[Saved data entries]
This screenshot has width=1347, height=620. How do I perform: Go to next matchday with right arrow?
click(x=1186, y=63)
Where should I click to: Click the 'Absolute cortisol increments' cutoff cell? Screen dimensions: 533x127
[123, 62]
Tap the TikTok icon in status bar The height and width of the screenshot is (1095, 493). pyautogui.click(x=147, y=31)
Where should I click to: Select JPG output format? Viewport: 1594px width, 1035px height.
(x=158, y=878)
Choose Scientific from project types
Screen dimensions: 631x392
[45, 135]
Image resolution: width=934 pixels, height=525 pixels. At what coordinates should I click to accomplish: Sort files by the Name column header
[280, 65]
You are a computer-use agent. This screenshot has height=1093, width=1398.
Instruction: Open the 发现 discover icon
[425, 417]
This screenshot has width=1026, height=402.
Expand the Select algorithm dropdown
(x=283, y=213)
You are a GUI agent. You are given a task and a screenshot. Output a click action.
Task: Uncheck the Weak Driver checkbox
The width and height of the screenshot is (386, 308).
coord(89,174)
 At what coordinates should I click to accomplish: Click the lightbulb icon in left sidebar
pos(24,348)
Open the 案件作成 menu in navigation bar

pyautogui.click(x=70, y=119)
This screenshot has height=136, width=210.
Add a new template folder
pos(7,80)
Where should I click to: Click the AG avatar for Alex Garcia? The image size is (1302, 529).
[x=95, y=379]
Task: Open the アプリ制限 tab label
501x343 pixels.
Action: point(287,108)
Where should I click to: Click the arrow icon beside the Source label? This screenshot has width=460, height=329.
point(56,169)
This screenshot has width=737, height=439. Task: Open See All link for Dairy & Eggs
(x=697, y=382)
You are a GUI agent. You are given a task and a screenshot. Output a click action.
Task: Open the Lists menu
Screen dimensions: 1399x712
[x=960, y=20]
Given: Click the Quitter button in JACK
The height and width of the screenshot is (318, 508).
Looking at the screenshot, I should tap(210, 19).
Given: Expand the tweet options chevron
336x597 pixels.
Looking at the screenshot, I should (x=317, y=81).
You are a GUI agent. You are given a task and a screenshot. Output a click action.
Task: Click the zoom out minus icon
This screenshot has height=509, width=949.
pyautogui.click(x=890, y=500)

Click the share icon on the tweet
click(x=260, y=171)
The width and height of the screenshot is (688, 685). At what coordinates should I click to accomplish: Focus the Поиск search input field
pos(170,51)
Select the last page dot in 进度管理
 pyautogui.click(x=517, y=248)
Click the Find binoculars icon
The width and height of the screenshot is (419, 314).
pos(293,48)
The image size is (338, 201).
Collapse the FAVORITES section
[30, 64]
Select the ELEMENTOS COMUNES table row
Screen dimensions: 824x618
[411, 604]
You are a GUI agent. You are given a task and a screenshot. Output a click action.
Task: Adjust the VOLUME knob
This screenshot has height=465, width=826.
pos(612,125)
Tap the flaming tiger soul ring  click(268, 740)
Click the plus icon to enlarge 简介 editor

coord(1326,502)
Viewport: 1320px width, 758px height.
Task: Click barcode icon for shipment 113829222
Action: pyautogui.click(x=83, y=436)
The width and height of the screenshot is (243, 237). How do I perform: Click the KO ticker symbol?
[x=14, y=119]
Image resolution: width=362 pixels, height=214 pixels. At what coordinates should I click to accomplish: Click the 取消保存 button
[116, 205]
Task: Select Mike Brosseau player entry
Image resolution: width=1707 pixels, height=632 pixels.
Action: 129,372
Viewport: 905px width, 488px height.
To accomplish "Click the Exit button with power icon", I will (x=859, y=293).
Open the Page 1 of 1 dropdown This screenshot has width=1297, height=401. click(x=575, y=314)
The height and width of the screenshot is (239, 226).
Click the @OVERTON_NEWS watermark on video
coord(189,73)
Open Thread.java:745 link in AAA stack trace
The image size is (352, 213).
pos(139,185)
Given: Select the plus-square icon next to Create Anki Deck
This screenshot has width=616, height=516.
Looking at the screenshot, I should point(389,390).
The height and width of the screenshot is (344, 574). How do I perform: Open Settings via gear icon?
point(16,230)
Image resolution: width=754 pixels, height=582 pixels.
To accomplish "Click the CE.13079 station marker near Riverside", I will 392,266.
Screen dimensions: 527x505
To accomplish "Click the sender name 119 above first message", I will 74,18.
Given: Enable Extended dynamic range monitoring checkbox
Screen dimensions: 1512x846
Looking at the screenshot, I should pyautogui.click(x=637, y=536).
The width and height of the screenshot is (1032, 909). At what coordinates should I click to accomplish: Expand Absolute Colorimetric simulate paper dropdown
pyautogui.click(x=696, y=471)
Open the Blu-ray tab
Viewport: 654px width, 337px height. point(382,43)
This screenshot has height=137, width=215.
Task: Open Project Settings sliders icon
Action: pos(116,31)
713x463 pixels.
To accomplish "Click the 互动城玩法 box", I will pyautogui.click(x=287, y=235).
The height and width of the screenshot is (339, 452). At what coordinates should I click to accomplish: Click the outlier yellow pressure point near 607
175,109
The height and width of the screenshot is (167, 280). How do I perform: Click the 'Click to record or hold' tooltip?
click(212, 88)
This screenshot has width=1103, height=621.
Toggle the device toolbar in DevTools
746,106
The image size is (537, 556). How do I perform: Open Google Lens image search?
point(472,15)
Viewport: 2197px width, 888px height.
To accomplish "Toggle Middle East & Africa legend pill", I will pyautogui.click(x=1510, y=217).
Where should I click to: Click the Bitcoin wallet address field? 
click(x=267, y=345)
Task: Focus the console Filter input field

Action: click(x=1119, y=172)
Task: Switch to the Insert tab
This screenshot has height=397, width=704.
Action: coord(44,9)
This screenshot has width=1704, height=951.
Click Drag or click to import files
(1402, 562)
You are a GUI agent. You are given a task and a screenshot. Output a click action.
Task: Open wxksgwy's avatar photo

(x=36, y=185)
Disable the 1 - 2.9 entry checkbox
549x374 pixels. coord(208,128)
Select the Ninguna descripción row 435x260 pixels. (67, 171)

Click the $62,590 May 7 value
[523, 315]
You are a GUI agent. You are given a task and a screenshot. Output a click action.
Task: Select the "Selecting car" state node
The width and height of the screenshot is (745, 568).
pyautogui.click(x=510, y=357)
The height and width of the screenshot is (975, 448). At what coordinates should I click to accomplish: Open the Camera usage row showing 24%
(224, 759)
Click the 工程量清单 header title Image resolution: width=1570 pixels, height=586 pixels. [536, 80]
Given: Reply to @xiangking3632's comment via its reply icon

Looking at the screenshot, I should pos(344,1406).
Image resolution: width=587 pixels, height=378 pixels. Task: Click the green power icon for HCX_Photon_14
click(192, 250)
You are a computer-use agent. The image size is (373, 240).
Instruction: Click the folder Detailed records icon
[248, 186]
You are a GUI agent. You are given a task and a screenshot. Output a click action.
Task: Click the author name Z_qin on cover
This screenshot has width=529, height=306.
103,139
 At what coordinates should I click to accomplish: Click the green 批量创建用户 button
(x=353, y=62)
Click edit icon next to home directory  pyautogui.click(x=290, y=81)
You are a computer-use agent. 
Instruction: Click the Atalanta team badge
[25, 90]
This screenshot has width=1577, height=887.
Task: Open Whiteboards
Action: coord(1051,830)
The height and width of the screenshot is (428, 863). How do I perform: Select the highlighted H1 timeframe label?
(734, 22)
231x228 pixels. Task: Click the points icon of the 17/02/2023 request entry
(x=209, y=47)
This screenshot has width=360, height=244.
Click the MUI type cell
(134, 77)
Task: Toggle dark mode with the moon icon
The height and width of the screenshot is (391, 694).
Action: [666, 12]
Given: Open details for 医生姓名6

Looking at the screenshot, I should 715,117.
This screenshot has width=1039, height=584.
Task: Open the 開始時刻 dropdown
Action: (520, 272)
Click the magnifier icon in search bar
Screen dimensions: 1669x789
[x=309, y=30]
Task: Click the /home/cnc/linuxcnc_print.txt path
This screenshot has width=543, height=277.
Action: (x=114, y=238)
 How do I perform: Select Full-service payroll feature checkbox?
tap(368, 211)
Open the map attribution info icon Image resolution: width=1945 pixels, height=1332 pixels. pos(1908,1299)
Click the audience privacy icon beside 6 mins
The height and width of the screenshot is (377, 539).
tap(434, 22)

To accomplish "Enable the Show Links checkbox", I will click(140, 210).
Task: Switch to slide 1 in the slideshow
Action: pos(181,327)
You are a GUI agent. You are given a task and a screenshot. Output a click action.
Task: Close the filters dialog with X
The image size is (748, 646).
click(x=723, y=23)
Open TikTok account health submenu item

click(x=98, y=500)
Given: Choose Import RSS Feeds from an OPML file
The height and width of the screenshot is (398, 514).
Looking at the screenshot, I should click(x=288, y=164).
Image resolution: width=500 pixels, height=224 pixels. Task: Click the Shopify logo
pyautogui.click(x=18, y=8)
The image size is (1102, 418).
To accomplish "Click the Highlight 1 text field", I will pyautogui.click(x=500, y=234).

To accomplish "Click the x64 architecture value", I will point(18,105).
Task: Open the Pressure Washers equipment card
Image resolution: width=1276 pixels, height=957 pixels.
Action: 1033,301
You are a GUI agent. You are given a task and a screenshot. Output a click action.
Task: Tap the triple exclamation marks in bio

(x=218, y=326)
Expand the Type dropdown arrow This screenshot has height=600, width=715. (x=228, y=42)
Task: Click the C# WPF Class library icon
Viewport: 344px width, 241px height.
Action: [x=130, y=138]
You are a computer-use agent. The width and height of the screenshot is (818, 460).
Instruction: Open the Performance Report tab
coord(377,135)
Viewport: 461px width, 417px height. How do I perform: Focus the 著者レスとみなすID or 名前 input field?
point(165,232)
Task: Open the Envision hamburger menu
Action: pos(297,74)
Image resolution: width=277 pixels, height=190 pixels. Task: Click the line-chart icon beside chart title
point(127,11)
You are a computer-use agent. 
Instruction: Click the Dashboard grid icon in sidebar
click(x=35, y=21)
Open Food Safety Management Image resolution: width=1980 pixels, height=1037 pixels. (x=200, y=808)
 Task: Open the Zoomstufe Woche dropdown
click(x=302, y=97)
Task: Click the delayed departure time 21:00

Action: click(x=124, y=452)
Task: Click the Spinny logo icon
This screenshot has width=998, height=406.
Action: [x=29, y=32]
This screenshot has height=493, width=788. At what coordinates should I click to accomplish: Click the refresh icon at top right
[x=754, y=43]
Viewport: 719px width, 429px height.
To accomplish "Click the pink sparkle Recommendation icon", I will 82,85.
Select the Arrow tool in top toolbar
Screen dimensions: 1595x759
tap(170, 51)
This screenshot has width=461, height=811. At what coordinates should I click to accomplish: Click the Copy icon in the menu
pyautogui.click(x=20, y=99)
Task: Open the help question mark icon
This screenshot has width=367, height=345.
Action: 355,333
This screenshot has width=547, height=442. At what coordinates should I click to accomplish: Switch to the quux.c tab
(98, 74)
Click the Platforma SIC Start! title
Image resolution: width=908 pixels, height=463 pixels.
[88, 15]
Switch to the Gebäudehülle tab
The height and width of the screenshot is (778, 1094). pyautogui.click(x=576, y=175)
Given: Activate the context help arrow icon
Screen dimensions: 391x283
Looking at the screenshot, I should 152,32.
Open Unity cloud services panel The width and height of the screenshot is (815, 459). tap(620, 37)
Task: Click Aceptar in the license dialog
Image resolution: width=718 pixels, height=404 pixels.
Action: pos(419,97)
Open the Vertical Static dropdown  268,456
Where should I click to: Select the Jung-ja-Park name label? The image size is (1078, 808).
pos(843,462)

Problem -
Repeat the items above verbatim, covering the stretch from the line containing "The height and width of the screenshot is (239, 226)." through the line containing "point(472,15)", both included.

Solution for this problem -
The height and width of the screenshot is (239, 226).
Click the @OVERTON_NEWS watermark on video
coord(189,73)
Open Thread.java:745 link in AAA stack trace
The image size is (352, 213).
pos(139,185)
Given: Select the plus-square icon next to Create Anki Deck
This screenshot has width=616, height=516.
Looking at the screenshot, I should point(389,390).
The height and width of the screenshot is (344, 574). How do I perform: Open Settings via gear icon?
point(16,230)
Image resolution: width=754 pixels, height=582 pixels.
To accomplish "Click the CE.13079 station marker near Riverside", I will 392,266.
Screen dimensions: 527x505
To accomplish "Click the sender name 119 above first message", I will 74,18.
Given: Enable Extended dynamic range monitoring checkbox
Screen dimensions: 1512x846
Looking at the screenshot, I should pyautogui.click(x=637, y=536).
The width and height of the screenshot is (1032, 909). At what coordinates should I click to accomplish: Expand Absolute Colorimetric simulate paper dropdown
pyautogui.click(x=696, y=471)
Open the Blu-ray tab
Viewport: 654px width, 337px height. point(382,43)
This screenshot has height=137, width=215.
Task: Open Project Settings sliders icon
Action: pos(116,31)
713x463 pixels.
To accomplish "Click the 互动城玩法 box", I will pyautogui.click(x=287, y=235).
The height and width of the screenshot is (339, 452). At what coordinates should I click to accomplish: Click the outlier yellow pressure point near 607
175,109
The height and width of the screenshot is (167, 280). How do I perform: Click the 'Click to record or hold' tooltip?
click(212, 88)
This screenshot has width=1103, height=621.
Toggle the device toolbar in DevTools
746,106
The image size is (537, 556). How do I perform: Open Google Lens image search?
point(472,15)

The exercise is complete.